A 2018 StreetEasy report showed that when New Yorkers move within the tristate area, 6 percent go to Westchester and Rockland counties, while 12 percent wind up in New York counties north of there. (For comparison’s sake, 9 percent move to Long Island and 13 percent to New Jersey, whether to urban Hudson County or beyond.) Residents of the Bronx and Staten Island are most likely to move upstate (17 percent), followed by Brooklynites (12 percent).

“Ninety percent of my clients up here are from Brooklyn,” said Megan Brenn-White, a real estate agent in Kingston, N.Y., who left a 750-square-foot apartment in Clinton Hill, Brooklyn, that she shared with her husband for an A-frame style house surrounded by woods in Ulster County that they bought for $255,000 in 2016. Ms. Brenn-White markets listings and interesting local businesses on an Instagram account with 6,500 followers, many of them potential or recent transplants from the city.

“Everyone wants the same things: to be within two and a half hours from the city, to have a cute town with a coffee shop less than 10 minutes away,” she said. “Sometimes they’re looking for a weekend house and sometimes — about 20 percent of the time — they’re looking for the reverse: a ‘full-time’ move where they’ll still go a few times a month to the city for work.”

City dwellers are being drawn north, in part, because of affordability. You may live in an apartment in Hudson, N.Y., within walking distance of Basilica Hudson, a former glue factory that now has a busy lineup of concerts, readings and food-related events. Or you may buy a rural farmhouse a quick drive from Beacon, N.Y., with its galleries, restaurants and shops. Either way, you could buy or rent a house for a fraction of what a one-bedroom apartment in the city would cost. Freeing up a chunk of income enables some people to chase their dreams, allowing them to open a business or live the kind of life they might not have been able to in the city.

In 2011, Amanda and Anthony Stromoski, who were living in Park Slope, discovered Kingston while weekending in the Catskills, where they liked to go camping. After wandering Kingston’s sidewalks for a night, and stopping in at the local craft brewery, they fell for the walkable streets and proximity to nature.

They visited several more times over the years and kept Kingston in mind when they were ready to leave Brooklyn. They briefly considered a move to one of the Rivertowns in Westchester, but decided they were ready for a bigger change and wanted to be closer to nature, said Mr. Stromoski, 36.

In 2016, he left his job as an assistant principal at a public high school in Brooklyn, and they bought an 1890 Victorian in Kingston for $311,000. Now they can see mountains from their windows. They made the decision, in part, because they harbored fantasies of opening a bookstore on Main Street.

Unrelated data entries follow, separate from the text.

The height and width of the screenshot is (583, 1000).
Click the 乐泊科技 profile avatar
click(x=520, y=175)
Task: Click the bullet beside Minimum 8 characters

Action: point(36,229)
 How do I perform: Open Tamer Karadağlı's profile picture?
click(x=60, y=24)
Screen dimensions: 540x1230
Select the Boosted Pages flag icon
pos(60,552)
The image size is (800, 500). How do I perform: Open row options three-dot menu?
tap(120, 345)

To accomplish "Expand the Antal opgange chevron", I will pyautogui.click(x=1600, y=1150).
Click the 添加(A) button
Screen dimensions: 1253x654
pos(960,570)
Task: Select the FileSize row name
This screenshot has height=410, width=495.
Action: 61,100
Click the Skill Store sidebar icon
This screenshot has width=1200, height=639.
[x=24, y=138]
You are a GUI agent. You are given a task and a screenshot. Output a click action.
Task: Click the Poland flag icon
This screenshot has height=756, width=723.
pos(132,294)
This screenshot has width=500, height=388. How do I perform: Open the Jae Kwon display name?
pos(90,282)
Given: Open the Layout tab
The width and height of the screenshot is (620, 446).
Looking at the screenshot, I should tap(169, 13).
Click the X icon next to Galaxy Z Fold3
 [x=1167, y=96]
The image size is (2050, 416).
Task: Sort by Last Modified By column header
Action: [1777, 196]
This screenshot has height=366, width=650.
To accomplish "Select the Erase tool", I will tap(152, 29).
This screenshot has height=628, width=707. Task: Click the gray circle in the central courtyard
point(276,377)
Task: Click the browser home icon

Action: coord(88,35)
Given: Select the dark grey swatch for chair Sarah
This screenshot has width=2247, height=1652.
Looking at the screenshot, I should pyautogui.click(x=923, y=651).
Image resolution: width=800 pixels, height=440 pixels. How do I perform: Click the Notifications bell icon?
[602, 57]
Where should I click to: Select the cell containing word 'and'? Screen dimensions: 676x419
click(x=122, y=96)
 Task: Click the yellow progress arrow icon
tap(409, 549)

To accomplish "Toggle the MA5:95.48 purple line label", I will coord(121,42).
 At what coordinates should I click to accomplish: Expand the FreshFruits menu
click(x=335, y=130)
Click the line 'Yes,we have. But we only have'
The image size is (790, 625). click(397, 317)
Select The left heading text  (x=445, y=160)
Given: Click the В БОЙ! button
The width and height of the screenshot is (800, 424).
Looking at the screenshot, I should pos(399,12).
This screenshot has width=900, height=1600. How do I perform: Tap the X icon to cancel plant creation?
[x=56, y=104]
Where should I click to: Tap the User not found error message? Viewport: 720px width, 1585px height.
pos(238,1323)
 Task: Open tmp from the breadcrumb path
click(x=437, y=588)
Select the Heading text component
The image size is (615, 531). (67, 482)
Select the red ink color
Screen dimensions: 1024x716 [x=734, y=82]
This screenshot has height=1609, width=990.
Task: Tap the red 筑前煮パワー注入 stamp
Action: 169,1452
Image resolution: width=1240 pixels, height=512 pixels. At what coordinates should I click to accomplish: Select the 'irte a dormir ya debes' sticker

For a year, Mr. Stromoski worked as a bartender while he and Mrs. Stromoski formulated a business plan. And in 2017, they opened the 2,000-square-foot Rough Draft Bar & Books, just a few blocks from their house. Here, “bibliotenders,” which is what they call their bartenders, will serve you a glass of wine along with a book recommendation; they also offer coffee and pastries from a local artisanal baker. Mr. Stromoski runs the bookstore, while Mrs. Stromoski, a health writer with Meredith, works behind the scenes.

“Opening this kind of business would have been close to impossible in Brooklyn,” Mrs. Stromoski, 36, said. “But here, it was more attainable for us.”

On their first day, one local after another popped in to welcome them, she said: “We feel really lucky to be part of such an amazing community.”